Successive governments have insisted that Muslims need to integrate more into the society. The conversation is focused on extremism and ghettoisation. But rarely do we discuss the challenges of socialising without alcohol.
It’s hard to talk about being a teetotaller, especially when you’re a Muslim, because it might fuel accusations of being self-righteous, of sounding preachy or worse, of trying to impose sharia law.
Despite these difficulties, we do need to communicate the challenges that come with not drinking. And we also need to give non-drinkers the space to point out how pervasive drinking is and the harm that it causes, something that is hard to see when it is normalised in daily life.

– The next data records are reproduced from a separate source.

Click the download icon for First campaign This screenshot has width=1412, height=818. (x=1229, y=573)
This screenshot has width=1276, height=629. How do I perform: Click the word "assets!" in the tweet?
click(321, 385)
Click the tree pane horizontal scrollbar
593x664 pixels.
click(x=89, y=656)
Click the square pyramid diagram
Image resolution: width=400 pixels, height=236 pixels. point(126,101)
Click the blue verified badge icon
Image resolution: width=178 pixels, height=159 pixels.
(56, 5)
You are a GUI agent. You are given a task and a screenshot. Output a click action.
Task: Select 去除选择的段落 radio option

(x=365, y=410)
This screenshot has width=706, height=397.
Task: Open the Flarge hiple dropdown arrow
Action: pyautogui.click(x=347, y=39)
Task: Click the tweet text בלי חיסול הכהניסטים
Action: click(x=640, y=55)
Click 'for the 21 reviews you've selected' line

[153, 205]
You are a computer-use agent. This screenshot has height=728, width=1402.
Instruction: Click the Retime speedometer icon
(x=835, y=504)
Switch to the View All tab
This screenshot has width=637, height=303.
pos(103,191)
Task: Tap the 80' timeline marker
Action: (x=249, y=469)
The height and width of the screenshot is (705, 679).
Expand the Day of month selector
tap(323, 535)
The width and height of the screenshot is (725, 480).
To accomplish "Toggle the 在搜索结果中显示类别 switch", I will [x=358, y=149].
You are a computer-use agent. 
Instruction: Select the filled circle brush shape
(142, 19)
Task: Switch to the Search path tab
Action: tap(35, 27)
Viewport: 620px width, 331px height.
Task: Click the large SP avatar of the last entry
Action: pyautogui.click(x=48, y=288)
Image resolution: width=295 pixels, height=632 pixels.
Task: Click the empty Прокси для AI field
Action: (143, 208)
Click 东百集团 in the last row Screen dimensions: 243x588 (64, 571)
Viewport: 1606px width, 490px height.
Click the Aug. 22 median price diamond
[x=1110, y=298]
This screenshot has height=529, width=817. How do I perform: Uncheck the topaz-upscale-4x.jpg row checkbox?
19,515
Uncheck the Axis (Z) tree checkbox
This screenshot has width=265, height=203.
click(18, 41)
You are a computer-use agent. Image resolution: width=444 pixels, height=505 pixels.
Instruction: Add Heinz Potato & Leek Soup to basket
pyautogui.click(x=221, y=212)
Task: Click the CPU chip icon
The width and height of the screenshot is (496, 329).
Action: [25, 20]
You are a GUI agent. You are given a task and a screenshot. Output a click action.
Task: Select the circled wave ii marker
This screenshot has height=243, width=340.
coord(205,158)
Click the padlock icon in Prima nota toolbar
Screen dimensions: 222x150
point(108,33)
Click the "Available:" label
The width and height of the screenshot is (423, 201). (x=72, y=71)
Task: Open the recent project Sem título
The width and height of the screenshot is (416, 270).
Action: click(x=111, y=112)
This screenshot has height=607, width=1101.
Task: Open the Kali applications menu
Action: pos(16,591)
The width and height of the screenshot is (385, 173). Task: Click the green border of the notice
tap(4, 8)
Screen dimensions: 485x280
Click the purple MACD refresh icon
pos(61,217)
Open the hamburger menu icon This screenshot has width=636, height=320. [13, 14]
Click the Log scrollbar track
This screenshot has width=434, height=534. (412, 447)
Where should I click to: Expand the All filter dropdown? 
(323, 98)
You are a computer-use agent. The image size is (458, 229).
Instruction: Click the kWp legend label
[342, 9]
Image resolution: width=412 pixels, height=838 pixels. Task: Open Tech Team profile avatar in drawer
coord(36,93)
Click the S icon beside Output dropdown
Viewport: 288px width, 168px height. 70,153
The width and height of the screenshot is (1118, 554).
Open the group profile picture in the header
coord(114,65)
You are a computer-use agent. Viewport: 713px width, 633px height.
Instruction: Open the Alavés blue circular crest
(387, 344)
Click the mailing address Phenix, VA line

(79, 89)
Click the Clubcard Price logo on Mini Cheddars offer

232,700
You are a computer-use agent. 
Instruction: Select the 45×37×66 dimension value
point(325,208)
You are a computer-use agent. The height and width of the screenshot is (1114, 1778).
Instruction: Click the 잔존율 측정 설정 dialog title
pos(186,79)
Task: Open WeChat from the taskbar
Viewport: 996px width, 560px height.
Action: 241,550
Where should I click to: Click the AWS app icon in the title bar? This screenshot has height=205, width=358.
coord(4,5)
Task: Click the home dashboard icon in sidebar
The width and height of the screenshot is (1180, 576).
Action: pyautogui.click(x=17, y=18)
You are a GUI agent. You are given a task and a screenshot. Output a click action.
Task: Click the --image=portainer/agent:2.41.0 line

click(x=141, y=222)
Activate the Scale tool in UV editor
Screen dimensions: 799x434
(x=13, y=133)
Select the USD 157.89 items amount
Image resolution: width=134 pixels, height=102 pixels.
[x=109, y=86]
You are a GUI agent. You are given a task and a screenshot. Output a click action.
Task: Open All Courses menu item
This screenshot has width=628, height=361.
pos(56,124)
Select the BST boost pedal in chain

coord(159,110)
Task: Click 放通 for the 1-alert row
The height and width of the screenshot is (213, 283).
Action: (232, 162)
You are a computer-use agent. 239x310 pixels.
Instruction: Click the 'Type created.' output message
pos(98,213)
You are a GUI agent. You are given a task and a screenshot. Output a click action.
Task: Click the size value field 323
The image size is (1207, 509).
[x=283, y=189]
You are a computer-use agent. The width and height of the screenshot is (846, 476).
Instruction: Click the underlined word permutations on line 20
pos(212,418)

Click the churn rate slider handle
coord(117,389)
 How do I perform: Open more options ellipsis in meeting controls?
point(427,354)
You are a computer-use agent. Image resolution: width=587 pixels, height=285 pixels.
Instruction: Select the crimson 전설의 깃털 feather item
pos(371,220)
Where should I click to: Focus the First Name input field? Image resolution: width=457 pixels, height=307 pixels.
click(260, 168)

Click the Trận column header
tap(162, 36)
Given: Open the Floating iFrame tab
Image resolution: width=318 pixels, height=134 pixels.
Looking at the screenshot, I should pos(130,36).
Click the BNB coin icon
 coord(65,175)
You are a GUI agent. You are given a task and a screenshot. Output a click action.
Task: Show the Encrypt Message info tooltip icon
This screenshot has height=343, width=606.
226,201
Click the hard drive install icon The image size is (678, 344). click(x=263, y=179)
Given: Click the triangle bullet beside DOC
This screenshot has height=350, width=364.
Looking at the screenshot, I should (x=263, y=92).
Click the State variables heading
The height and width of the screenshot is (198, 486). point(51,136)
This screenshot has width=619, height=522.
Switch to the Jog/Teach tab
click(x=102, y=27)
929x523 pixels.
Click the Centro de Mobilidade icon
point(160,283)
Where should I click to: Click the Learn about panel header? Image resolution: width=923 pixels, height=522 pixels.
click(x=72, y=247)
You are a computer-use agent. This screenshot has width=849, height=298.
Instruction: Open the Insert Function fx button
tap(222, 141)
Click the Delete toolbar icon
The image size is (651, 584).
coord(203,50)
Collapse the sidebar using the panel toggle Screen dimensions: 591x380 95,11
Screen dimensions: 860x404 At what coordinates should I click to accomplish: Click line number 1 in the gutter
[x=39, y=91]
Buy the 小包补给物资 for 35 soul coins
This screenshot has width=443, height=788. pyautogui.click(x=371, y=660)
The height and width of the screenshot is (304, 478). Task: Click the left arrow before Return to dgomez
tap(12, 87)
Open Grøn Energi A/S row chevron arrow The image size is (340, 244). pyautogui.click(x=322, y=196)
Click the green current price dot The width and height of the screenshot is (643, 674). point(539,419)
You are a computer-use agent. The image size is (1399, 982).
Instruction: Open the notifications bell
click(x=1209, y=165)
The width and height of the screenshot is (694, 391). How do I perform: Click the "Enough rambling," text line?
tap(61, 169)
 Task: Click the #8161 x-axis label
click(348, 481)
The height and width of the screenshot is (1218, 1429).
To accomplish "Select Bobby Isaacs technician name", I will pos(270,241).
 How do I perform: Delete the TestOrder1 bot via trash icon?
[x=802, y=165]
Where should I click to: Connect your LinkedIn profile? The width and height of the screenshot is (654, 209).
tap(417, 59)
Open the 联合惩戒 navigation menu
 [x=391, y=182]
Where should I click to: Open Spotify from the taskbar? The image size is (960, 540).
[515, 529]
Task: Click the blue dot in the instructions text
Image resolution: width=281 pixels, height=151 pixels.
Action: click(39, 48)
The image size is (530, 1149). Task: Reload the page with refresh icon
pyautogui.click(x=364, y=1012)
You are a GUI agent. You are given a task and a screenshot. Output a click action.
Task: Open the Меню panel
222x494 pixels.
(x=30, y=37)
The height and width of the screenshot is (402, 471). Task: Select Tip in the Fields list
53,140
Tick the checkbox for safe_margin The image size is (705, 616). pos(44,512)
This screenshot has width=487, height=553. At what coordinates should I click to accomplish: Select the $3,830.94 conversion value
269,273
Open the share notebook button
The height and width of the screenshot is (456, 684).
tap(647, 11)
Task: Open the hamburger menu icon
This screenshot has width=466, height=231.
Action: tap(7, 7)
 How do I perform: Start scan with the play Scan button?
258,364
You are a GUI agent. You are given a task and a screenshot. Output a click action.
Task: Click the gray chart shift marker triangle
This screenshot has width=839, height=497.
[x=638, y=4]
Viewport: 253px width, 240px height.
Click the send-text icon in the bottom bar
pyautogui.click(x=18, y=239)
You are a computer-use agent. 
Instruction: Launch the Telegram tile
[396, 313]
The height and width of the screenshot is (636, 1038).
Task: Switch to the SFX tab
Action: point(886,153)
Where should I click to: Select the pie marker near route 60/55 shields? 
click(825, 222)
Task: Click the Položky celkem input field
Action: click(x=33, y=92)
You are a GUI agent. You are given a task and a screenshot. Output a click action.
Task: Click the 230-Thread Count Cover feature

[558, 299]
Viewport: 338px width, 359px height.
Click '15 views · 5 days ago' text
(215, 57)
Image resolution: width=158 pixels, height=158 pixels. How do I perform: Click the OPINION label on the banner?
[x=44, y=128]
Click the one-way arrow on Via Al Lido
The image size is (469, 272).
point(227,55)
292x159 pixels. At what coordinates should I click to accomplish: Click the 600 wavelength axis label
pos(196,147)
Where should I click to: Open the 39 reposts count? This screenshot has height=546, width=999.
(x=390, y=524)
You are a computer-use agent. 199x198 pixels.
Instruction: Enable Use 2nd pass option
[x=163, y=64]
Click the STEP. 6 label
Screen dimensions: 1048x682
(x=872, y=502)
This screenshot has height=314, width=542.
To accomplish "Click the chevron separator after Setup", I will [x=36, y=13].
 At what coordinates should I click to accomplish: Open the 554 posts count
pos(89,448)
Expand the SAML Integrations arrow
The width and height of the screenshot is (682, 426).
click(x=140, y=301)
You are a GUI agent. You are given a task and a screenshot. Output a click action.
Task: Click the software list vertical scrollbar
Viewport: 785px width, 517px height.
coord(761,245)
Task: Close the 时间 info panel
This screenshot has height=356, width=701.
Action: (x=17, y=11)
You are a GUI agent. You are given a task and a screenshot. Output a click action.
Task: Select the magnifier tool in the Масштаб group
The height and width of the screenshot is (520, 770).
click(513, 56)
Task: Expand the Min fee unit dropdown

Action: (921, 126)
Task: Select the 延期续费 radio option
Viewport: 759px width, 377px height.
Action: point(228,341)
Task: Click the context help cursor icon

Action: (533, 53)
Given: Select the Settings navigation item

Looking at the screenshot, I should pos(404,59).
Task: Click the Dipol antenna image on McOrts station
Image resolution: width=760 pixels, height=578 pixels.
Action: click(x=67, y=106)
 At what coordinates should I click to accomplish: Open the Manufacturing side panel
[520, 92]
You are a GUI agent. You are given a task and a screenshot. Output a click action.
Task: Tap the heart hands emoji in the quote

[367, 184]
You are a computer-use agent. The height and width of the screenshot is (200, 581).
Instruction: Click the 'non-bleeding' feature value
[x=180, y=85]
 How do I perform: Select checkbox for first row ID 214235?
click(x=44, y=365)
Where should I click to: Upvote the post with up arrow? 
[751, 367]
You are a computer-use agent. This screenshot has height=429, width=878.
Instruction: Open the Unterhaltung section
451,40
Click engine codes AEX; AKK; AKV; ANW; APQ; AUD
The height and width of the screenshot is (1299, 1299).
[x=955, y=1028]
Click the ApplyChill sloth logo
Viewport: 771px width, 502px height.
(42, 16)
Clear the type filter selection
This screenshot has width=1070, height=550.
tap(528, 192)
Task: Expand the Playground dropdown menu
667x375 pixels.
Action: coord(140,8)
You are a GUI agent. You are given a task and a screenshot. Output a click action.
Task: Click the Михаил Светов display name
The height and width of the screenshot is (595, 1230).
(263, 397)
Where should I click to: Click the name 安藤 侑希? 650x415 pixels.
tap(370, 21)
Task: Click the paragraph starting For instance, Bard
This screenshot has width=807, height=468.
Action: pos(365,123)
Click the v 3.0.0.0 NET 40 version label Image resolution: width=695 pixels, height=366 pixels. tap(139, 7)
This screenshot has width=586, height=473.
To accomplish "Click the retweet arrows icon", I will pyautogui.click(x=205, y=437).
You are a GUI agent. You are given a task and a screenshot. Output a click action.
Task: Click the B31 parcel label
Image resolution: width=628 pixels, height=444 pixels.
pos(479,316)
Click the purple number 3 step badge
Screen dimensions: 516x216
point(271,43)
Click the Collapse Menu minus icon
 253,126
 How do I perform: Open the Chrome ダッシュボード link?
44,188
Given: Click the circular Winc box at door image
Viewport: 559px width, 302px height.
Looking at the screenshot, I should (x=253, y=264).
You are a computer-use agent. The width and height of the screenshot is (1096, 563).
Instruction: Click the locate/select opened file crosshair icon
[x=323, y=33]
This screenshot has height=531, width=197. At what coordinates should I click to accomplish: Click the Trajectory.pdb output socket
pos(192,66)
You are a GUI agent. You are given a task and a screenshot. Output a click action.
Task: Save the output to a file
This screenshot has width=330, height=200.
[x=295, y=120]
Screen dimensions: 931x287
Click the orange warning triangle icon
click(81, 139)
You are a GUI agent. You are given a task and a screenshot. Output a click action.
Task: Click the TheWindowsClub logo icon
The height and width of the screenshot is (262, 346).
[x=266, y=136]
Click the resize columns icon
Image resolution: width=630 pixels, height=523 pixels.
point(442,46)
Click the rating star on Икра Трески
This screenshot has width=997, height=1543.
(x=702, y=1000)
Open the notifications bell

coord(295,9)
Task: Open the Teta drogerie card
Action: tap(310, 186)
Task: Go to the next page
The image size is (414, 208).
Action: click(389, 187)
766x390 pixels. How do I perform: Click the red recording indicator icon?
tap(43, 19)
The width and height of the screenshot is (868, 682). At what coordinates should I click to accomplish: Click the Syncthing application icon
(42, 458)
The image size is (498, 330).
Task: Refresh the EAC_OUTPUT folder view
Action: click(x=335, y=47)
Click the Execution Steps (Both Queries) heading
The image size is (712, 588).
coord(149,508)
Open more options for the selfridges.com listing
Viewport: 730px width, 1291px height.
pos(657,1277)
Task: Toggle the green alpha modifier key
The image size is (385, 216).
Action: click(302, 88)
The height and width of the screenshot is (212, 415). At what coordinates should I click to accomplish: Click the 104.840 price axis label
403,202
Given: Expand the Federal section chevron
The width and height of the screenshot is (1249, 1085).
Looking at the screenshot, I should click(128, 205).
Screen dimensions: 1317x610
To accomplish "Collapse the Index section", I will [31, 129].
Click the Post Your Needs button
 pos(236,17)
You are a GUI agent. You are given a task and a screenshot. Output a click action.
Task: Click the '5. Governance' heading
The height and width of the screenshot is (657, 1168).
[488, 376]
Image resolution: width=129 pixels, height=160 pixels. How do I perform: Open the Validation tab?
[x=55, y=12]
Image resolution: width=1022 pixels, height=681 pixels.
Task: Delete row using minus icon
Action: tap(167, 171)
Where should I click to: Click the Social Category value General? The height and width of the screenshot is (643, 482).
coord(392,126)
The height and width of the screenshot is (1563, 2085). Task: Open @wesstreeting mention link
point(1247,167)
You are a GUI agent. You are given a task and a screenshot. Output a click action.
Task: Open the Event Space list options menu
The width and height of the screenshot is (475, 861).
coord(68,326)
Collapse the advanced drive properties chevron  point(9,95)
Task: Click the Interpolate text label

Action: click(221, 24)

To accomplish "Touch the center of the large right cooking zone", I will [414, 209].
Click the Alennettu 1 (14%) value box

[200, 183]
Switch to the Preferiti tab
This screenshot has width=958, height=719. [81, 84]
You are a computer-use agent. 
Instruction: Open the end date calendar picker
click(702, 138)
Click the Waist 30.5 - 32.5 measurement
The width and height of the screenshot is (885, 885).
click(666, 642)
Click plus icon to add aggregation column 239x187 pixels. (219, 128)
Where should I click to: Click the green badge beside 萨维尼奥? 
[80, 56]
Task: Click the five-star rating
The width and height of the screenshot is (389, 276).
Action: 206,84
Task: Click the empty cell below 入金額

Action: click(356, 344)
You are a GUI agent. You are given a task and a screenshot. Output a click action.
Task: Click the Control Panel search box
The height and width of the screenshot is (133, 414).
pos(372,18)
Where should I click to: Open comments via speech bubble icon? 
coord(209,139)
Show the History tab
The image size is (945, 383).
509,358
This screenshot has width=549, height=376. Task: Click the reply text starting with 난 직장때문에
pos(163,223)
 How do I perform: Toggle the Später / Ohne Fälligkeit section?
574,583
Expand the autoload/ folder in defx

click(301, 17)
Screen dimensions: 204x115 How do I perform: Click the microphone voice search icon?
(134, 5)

Whether through surprise at someone’s abstinence or anger at not conforming to that norm, the pronouncement is that Muslims and non-drinkers are no fun. This seems to be particularly the case for Muslim converts who leave behind friends and family that continue to drink. Those who have embraced Islam have spoken about how friends with whom they used to visit clubs are angry at them and see them as boring as they slowly drift apart.
They say that being sober during nights out made them unable to appreciate jokes and the lewd comments by the other gender. They now have to learn afresh how to socialise without alcohol and make new social networks.
There are no easy answers to solving this paradox. But perhaps an increasing push towards healthier and more responsible beverages, the rise of coffee and other alternative locations for socialising as well as greater awareness of the challenges of the alcohol culture might solve this issue. Who knows, without alcohol socialising could be even more fun.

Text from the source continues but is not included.